Wall Street Journal:
- Credit Crunch Hurts Hedge-Fund Stars. David Tepper, founder of hedge-fund firm Appaloosa Management, saw a negative 17% return last quarter in two funds with more than $6 billion in assets combined as bets on distressed debt went awry.

- A Los Angeles start-up says it has developed a way to dramatically expand the range of a popular wireless tracking technology, opening up many new applications for low-cost identification tags.

NY Times:
- Hedge Funds Focus Their Largesse on Obama. As of Feb. 29, Mr. Obama’s contributions from money managers totaled $2,196,734; Ms. Clinton’s, $2,046,550; and Senator John McCain’s came in at $772,375.

Desert News:
- Talk of an economic ‘crisis’ is greatly exaggerated. During presidential elections, when candidates postulate this or that “crisis” for which each is the indispensable and sufficient cure, economic hypochondria is encouraged, so a sense of suffering is rampant.

Reuters:
- Obama tries to cast off “elitist” label.
- Republican presidential candidate John McCain is attempting to reassure American that “I detest war” even as he strongly backs the current US war strategy in Iraq. McCain and his aides point to his past as a Vietnam prisoner of war as evidence that he is well aware of the sacrifice involved in war and not eager to get the US involved in more conflicts if elected in November.
- An offshore find by Brazil’s state oil company Petrobras(PBR) in partnership with Repsol-YPF and BG Group, may be the world’s biggest oil discovery in the past 30 years, the head of the National Petroleum Agency said. Haroldo Lima told reporters the find known as Carioca could contain 33 billion barrels of oil equivalent, five times bigger than the recent giant Tupi discovery.

Guardian:
- Big oil to big wind: Texas veteran sets up $10 billion clean energy project. T. Boone Pickens is famous for thinking big. This month he will make the first down payment on 500 wind turbines at a cost of $2 million each. The order is the first material step towards his goal of building the world’s largest wind farm.

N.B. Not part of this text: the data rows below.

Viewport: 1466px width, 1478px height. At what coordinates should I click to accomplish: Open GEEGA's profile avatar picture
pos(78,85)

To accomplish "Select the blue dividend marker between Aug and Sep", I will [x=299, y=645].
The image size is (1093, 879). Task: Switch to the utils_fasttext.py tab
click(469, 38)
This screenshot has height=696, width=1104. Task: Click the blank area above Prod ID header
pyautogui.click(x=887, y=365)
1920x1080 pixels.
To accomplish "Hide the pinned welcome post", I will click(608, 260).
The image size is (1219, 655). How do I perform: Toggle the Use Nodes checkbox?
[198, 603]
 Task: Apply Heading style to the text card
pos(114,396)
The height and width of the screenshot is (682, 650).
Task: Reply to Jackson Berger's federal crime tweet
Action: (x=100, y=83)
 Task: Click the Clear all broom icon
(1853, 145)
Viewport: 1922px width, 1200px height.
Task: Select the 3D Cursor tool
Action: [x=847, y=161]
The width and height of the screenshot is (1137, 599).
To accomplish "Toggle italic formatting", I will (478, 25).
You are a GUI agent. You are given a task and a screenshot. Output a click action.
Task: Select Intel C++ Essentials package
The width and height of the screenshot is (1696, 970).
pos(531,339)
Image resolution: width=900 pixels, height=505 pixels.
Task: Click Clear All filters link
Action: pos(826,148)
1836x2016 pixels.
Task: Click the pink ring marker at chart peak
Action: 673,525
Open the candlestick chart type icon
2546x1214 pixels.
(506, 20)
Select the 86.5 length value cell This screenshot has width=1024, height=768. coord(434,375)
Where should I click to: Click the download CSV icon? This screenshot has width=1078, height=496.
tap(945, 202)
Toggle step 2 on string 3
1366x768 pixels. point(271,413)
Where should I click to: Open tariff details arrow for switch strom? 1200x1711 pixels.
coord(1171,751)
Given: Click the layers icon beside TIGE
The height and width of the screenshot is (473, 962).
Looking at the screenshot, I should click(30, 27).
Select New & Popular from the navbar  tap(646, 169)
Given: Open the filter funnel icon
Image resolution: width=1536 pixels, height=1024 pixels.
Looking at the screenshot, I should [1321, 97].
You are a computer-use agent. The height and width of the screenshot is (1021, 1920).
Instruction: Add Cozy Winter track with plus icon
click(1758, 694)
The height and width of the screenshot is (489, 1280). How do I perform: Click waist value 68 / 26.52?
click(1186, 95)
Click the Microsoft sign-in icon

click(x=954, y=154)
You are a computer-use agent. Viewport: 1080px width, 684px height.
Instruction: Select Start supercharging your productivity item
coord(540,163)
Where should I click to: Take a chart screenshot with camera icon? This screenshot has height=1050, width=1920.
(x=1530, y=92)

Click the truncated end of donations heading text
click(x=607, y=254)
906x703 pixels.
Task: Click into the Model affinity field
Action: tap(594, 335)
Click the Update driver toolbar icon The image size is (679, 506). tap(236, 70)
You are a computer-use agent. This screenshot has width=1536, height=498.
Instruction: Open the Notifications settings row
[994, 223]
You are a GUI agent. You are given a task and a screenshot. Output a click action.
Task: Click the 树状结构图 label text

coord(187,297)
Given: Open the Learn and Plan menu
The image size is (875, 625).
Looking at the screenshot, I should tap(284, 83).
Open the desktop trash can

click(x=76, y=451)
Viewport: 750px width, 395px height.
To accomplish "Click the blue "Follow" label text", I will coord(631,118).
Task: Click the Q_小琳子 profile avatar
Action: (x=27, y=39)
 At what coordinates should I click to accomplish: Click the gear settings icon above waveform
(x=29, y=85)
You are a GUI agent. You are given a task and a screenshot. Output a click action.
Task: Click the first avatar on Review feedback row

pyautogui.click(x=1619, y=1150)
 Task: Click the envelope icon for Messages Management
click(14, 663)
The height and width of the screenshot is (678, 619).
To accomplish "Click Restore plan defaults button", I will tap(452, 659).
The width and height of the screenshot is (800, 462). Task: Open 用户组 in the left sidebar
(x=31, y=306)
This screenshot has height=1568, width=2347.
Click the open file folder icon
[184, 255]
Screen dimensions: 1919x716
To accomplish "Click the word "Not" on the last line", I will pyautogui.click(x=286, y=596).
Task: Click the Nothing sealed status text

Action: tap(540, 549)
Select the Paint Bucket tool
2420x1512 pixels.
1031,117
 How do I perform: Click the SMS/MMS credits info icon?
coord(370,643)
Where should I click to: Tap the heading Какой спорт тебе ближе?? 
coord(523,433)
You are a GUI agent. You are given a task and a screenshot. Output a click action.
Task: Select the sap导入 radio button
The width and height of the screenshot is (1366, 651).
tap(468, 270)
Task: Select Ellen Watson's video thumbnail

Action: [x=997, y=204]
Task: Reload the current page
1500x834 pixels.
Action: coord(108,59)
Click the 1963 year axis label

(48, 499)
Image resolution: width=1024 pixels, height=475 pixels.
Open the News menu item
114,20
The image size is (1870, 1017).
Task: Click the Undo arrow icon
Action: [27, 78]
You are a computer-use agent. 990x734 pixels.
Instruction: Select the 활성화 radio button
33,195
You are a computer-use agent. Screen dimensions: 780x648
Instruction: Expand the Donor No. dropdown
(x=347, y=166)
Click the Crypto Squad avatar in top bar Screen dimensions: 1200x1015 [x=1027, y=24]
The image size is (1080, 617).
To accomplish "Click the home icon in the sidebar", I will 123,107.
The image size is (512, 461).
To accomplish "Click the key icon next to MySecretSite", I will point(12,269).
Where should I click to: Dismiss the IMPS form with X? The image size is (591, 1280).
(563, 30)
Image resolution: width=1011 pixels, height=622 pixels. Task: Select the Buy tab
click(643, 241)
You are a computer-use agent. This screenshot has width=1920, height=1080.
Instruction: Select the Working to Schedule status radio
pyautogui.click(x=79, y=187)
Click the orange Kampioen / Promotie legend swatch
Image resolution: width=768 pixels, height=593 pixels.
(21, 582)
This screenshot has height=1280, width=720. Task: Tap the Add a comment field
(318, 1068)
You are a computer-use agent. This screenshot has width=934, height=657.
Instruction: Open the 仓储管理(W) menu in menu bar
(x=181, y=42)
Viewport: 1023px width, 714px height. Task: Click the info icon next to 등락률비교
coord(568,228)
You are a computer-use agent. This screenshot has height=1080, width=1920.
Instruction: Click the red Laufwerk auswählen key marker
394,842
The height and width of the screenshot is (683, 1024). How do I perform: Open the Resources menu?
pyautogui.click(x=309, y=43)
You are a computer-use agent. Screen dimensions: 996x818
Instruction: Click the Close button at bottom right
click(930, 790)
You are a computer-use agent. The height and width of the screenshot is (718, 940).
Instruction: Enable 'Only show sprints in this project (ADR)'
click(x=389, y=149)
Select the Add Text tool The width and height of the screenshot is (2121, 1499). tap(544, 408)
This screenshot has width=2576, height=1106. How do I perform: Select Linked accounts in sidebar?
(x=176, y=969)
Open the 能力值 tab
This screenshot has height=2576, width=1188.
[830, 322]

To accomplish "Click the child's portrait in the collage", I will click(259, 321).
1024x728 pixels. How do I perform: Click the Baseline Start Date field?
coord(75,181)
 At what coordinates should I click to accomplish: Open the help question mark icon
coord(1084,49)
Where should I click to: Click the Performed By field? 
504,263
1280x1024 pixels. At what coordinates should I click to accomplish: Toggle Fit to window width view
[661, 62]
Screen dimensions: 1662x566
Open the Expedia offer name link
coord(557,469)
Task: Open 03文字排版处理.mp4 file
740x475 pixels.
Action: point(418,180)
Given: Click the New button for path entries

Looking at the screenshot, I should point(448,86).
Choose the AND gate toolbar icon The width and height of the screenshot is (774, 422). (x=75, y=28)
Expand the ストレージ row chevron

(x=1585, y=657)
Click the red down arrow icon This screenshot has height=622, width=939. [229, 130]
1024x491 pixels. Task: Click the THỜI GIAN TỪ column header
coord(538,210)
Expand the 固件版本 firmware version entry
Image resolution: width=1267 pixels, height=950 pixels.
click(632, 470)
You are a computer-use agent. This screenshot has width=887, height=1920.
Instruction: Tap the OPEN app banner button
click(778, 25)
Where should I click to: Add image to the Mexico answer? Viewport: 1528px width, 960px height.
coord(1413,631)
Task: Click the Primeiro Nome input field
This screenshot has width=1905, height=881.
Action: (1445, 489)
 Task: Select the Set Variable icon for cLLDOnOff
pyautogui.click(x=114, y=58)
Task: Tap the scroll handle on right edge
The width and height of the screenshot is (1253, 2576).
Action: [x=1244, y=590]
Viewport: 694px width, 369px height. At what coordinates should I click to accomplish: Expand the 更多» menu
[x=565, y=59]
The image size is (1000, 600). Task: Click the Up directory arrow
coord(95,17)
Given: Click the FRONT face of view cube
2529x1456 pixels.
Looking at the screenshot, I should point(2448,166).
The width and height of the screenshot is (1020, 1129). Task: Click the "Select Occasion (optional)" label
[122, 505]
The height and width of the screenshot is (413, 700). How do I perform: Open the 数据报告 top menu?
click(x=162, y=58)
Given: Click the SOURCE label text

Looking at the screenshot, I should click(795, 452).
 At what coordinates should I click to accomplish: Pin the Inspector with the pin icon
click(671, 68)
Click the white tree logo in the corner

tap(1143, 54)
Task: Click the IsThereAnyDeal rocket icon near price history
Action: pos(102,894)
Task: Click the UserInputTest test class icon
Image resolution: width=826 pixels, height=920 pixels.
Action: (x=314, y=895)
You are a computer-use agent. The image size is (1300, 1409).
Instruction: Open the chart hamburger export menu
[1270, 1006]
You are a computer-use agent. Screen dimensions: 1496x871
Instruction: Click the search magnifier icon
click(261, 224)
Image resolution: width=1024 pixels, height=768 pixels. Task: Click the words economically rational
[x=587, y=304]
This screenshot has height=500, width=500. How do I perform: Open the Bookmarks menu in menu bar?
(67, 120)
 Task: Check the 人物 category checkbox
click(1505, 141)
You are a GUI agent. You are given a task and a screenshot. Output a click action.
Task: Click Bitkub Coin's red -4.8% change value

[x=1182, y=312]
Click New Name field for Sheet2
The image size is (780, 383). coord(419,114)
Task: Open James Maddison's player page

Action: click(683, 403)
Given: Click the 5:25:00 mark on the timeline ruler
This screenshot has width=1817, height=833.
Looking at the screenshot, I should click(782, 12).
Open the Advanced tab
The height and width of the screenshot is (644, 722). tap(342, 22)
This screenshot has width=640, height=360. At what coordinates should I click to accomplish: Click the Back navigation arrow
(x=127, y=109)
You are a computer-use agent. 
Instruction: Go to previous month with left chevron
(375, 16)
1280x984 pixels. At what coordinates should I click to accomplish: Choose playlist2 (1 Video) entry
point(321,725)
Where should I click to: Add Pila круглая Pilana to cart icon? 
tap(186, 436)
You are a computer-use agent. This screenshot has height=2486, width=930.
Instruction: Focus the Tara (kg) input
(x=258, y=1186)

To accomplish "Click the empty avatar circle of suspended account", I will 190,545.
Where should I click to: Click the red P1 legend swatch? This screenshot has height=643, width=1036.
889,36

International Herald Tribune:
- Beijing will implement a series of temporary measures to stop construction and close heavy industries, all aimed at cleaning the city’s notoriously polluted air when the Olympics begin in four months.

Kuwait Times:
- Iraq has so far accepted 35 companies to compete for future oil and gas contracts from 120 companies that entered the process to qualify. Iraq holds the world’s third-largest oil reserves and needs billions of dollars of investment to overhaul infrastructure and boost oil and gas output after years of sanctions and war.